What is the OSI Model: A Complete Explanation of the Seven Layers and Their Role in Networking

The OSI (Open Systems Interconnection) model is a reference architecture that divides the data transmission process into seven layers. Each layer performs its own task and interacts only with its neighbors. This division is similar to a multi-story building: each floor has its own function, but together they form a unified system.
The OSI model is not a protocol, but a language for describing networks. It is designed to allow engineers, developers, and administrators to communicate clearly about TCP segments, Ethernet frames, or the HTTP protocol.
The model emerged in 1984 as the international standard ISO/IEC 7498. It didn’t become a true internet stack, as TCP/IP was already actively developing at that time. However, OSI has become established in IT as a benchmark: it’s used for training, architecture design, and network problem diagnostics.

Where is the OSI reference model used?

Today, the OSI model is found everywhere, even if the OSI protocols themselves are not used in real networks:
  • Students and aspiring engineers are taught to think in layers. For example, in the first year, you might explain that Ethernet OSI is a Layer 2 layer, while in the senior year, you’ll learn how TCP manages segments at Layer 4.
  • In technical specifications, it is more convenient to write that the problem is at the network level than to list details about IP address routing.
  • When a data center admin says, “We’re seeing packet loss on L3,” colleagues immediately understand that the problem is with the router or IP routing, not the cable.
The OSI model has become a universal vocabulary for networking professionals.

Use in training, documentation, and debugging.

One of the main uses of OSI is to explain networks in simple terms. Teachers like to compare the model to sending a letter:
  • On a physical level, it is an envelope delivered by a postman.
  • On the channel, there is the address of the apartment.
  • On the network – the route through the city.
  • On transport – a guarantee that the letter arrived without loss.
  • In a session, it is the establishment of a correspondence between two people.
  • At the presentation level, the message is encrypted to prevent it from being accidentally read by third parties.
  • In the applied version, there is the text of the letter itself, which is read by the recipient.
In textbooks, OSI helps show how the same action can be viewed at different levels of abstraction.
In OSI documentation, it is used for systematization: for example, to indicate that TLS belongs to the presentation layer, and DNS belongs to the application layer.
During debugging, the model becomes a step-by-step checklist. The engineer works from top to bottom or bottom to top to find the source of the error: from a missing signal in a cable to a failed HTTP request.

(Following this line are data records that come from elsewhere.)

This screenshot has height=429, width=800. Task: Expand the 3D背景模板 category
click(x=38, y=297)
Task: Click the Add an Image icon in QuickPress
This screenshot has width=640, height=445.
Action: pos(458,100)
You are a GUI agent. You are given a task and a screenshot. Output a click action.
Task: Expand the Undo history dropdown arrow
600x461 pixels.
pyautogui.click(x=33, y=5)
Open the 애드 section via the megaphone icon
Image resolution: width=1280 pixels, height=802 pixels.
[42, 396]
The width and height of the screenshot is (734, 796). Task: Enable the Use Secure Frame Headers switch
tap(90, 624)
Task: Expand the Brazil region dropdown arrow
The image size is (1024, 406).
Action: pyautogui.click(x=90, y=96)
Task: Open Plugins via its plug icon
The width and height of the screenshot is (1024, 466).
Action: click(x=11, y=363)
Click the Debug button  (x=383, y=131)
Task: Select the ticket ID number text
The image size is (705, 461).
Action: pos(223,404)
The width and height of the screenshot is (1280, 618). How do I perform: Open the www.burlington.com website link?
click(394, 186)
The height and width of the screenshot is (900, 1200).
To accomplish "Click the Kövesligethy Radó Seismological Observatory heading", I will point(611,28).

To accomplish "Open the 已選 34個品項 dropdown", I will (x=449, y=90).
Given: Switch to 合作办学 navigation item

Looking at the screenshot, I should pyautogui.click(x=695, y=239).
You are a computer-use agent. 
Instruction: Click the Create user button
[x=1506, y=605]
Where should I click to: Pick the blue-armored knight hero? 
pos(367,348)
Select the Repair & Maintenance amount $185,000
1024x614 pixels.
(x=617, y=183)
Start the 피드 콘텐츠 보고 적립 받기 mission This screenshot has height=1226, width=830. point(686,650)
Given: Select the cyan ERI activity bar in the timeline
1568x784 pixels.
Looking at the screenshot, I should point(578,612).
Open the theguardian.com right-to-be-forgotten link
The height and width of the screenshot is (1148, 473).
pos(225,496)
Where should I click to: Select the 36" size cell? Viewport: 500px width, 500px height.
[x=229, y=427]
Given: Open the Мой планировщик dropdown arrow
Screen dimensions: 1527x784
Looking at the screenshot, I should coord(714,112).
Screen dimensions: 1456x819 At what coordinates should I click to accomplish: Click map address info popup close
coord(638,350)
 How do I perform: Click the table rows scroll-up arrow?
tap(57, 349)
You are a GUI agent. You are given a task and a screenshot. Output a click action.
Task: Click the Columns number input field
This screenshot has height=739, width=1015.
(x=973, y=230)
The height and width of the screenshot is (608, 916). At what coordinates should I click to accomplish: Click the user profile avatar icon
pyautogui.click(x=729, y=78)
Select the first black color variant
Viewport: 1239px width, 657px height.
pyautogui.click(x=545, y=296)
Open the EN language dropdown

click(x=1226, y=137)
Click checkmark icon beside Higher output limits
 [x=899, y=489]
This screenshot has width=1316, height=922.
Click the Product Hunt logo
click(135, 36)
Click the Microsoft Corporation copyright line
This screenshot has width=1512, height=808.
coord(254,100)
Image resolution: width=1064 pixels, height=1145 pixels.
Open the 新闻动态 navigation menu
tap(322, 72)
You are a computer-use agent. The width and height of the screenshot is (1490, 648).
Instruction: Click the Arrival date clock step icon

Diagnosing Network Problems Using the OSI Model

Every administrator has used OSI at least once to troubleshoot errors. Here’s how it works:
  • L1 is the physical layer. They check the cable and signal. The network port on the switch may be disabled.
  • L2 — data link layer. They check to see if the device’s MAC address is visible. If it’s not in the switch’s table, the connection has failed.
  • L3 is the network layer. It checks the IP address and routing. A device might receive an incorrect IP address, preventing packets from reaching the router.
  • L4 is the transport layer. TCP may fail to establish a connection due to a firewall blocking it. UDP may lose segments during a video call.
  • L5 is the session layer. Sometimes an SMB session is terminated due to authorization issues.
  • L6 — Presentation Layer. TLS certificate errors cause the browser to block the site.
  • L7 — Application Layer. The server may return an HTTP 500 error, or DNS may not resolve the hostname.
The OSI model makes troubleshooting systematic: instead of chaotic actions, the engineer goes through the layers, eliminating possible causes.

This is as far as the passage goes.